I agree with Chuck on the Mariner blade style probably being the most elusive/exclusive and I've never even seen a 6" custom outside of the actual advertising for the knife, and it doesn't look like a real knife but a drawing.

Like Tony says, most of the blades in that picture are rare as hell but I have run across some of the reverse curve blades and I've seen the 'wilder' looking bowie blades in a collection. Ah, only to have an example of each..................:eek:.....................

It gives me something to shoot for.......:rolleyes:
 
Very nice, tony. I guess those are all from your collection...?

Is the sheep's foot and mariner's the same profile, or what? Pics of both, comparing?

I was also reading through the profile text under the pic, and that gave me a couple of questions (as usual ;)): 1. What's the difference between a modified spearpoint and a weehawk? Is it that the spearpoint is narrowing in on both sides of the blade?
2. What's the diff. between a spearpoint and a stiletto?
 
Hehehe, that would be more like it! :p

edited because I didn't see the subject
 
Yes, Mariner and sheep's foot are two different names for the same profile and the one shown in that picture is really wide. A knife with a flat edge and rounded tip like that is called a mariner because knives like that were given to sailors on ships since they filled the sailor's requirements for work knives, cutting ropes etc., but weren't very good fighting knives either for them to fight among themselves or to stage any muntany.

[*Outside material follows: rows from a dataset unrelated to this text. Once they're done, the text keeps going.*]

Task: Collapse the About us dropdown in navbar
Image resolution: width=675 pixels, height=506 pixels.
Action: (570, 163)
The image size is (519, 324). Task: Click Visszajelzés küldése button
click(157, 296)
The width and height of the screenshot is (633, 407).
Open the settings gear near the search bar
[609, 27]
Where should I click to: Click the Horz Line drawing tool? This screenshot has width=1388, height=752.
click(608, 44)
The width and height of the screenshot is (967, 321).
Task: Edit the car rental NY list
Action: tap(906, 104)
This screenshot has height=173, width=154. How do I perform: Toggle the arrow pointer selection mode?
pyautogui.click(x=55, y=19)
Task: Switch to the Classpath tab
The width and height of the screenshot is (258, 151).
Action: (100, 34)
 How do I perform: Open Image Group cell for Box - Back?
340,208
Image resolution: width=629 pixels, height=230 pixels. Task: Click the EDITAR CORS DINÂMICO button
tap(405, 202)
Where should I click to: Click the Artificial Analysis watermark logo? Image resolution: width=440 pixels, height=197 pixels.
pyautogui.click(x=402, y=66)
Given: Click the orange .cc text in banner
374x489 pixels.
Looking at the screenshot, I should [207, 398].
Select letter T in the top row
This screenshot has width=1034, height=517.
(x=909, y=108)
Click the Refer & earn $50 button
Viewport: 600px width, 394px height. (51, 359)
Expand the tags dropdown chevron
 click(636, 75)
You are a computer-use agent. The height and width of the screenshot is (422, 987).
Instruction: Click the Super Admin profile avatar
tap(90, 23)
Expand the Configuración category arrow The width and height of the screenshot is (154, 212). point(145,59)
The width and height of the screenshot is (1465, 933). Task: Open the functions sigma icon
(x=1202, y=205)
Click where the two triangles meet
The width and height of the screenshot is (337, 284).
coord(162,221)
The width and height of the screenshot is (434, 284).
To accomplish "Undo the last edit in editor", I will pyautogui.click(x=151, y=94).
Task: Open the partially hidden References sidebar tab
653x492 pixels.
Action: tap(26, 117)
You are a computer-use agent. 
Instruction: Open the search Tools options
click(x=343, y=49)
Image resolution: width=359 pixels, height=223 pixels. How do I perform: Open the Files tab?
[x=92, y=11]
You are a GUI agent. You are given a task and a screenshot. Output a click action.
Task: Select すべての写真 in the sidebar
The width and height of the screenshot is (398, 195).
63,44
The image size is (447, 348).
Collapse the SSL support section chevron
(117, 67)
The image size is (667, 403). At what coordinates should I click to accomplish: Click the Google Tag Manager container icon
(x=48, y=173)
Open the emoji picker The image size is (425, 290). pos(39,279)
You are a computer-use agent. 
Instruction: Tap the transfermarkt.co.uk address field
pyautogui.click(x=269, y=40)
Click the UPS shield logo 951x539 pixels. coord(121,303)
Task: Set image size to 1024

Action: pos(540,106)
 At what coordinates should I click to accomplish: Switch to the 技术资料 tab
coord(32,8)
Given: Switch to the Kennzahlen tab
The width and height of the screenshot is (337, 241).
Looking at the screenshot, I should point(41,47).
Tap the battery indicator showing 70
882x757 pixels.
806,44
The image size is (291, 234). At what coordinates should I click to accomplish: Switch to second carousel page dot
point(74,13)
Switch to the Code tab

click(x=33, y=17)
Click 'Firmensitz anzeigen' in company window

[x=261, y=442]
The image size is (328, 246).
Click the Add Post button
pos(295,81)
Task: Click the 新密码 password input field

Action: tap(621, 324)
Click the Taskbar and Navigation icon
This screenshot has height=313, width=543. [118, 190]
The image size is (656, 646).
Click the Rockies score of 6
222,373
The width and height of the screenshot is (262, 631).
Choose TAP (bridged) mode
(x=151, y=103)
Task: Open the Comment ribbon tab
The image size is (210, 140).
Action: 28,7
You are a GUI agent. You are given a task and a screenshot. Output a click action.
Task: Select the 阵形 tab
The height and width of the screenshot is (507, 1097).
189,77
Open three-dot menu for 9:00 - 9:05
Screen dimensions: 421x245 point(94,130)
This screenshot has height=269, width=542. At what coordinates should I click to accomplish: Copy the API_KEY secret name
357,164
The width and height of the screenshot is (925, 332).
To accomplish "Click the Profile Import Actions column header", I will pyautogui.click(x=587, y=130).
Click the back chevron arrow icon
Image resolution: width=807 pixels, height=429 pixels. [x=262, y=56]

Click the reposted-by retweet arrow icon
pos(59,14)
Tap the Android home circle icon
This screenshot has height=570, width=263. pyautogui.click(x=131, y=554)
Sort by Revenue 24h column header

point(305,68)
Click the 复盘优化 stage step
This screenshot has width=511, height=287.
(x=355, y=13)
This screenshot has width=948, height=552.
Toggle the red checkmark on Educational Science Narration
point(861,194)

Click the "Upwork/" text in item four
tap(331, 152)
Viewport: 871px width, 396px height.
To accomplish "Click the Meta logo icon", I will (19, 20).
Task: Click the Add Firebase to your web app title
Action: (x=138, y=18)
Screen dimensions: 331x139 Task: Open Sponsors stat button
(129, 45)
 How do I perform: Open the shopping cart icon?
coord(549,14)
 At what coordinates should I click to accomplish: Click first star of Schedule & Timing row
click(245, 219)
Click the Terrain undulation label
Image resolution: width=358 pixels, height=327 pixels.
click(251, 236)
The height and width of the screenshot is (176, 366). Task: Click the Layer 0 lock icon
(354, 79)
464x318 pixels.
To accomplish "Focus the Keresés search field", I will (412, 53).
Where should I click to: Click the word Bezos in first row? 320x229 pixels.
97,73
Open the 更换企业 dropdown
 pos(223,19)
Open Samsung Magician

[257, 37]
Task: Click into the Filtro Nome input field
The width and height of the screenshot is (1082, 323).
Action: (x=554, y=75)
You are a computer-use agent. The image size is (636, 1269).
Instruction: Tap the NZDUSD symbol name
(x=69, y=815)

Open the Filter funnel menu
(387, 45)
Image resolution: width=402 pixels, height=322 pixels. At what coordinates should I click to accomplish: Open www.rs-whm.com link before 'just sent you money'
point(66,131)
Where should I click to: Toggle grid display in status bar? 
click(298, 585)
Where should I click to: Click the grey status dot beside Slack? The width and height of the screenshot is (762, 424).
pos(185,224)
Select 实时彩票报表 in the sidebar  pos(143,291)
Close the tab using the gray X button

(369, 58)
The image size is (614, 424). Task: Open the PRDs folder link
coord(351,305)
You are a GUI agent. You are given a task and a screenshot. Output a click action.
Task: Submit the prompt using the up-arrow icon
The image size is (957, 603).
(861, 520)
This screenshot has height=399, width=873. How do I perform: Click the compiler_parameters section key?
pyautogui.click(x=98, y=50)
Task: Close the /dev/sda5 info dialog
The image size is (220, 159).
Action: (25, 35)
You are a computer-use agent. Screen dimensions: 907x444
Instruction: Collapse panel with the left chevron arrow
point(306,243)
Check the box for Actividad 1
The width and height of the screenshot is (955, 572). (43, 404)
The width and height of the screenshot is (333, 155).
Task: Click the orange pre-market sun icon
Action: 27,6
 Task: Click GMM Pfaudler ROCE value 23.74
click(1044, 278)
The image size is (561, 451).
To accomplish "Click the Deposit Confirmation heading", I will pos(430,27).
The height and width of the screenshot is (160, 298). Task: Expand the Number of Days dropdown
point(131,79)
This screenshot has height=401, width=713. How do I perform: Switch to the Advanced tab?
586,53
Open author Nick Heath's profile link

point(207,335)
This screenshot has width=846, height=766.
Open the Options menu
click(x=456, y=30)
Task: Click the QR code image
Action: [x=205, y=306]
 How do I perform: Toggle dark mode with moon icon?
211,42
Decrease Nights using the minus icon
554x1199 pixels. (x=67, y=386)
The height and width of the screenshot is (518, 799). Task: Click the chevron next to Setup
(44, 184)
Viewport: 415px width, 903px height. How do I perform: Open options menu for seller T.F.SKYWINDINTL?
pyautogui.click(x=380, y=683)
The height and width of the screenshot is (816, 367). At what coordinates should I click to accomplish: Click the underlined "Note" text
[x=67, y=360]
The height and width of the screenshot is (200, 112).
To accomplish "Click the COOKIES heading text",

Keep in mind, too, that all of the customs were hand-ground. So, they vary considerably within themselves. I've got a pair of bowies that were made at the same time, side-by-side as a matched pair and, while they're close, there's some variation between them just as you'd expect in a hand-ground product. I've got two 4" tantos I should dig out and photograph side-by-side. One is over half-again as wide as the other. (It seems to me, and maybe Tony and or Mr. Dawkin can comment, that the later a Tanto was made, the wider and heavier it is.) All of the flavors of bowie, especially, just blur together in real life.
 
To be honest, I don't think I can see a diff between a bowie and a Imada high hollow either... Can someone help me?
 
Originally posted by Gollnick
(It seems to me, and maybe Tony and or Mr. Dawkin can comment, that the later a Tanto was made, the wider and heavier it is)
I'll second that. The Custom Aluminum Tanto I picked up in '91, was nowhere as wide, or tip heavy, as the later Tanto styles, especially like that of the BM 44's.
 
I wonder if the Benchmade advertisement is of actual knives, or are they "pictures" of blades in some cases. Nothing wrong with them being pictures, and it actually seems most likely, as that's an awfully large selection.
 
Even the 44s got wider as time went on. I never liked the 44, but the later ones were just ugly. I sort of cringed when I had to buy the last ten for $80 each.
 
As Dudley mentioned.., back "in-the-day"..(late 70's -80's), those "Options" were pricey relative to the rest of the industry. Just about anything a customer wanted personalized/added significantly to the final price.., and although I'm no economics expert.., I'd guess the prices at the time would project to something shocking in todays economy.

If you're reading this Jody.., I'll take one of everything in Tony's Promo-Picture and do endentured servitude until 2011 while you garnish my wages. :p Eric can do the handles, so you don't have to fuss with that.., and have time for a sword or (2). :rolleyes:


"Hunters seek what they [WANT].., Seekers hunt what they [NEED]"
 
Tony - thanks for posting that -- I have a 5th generation copy of it - the pics are OK, but the text isn't readable. I was really taken by the 3" drop point - looks like a high hollow grind. It flicked my bic!!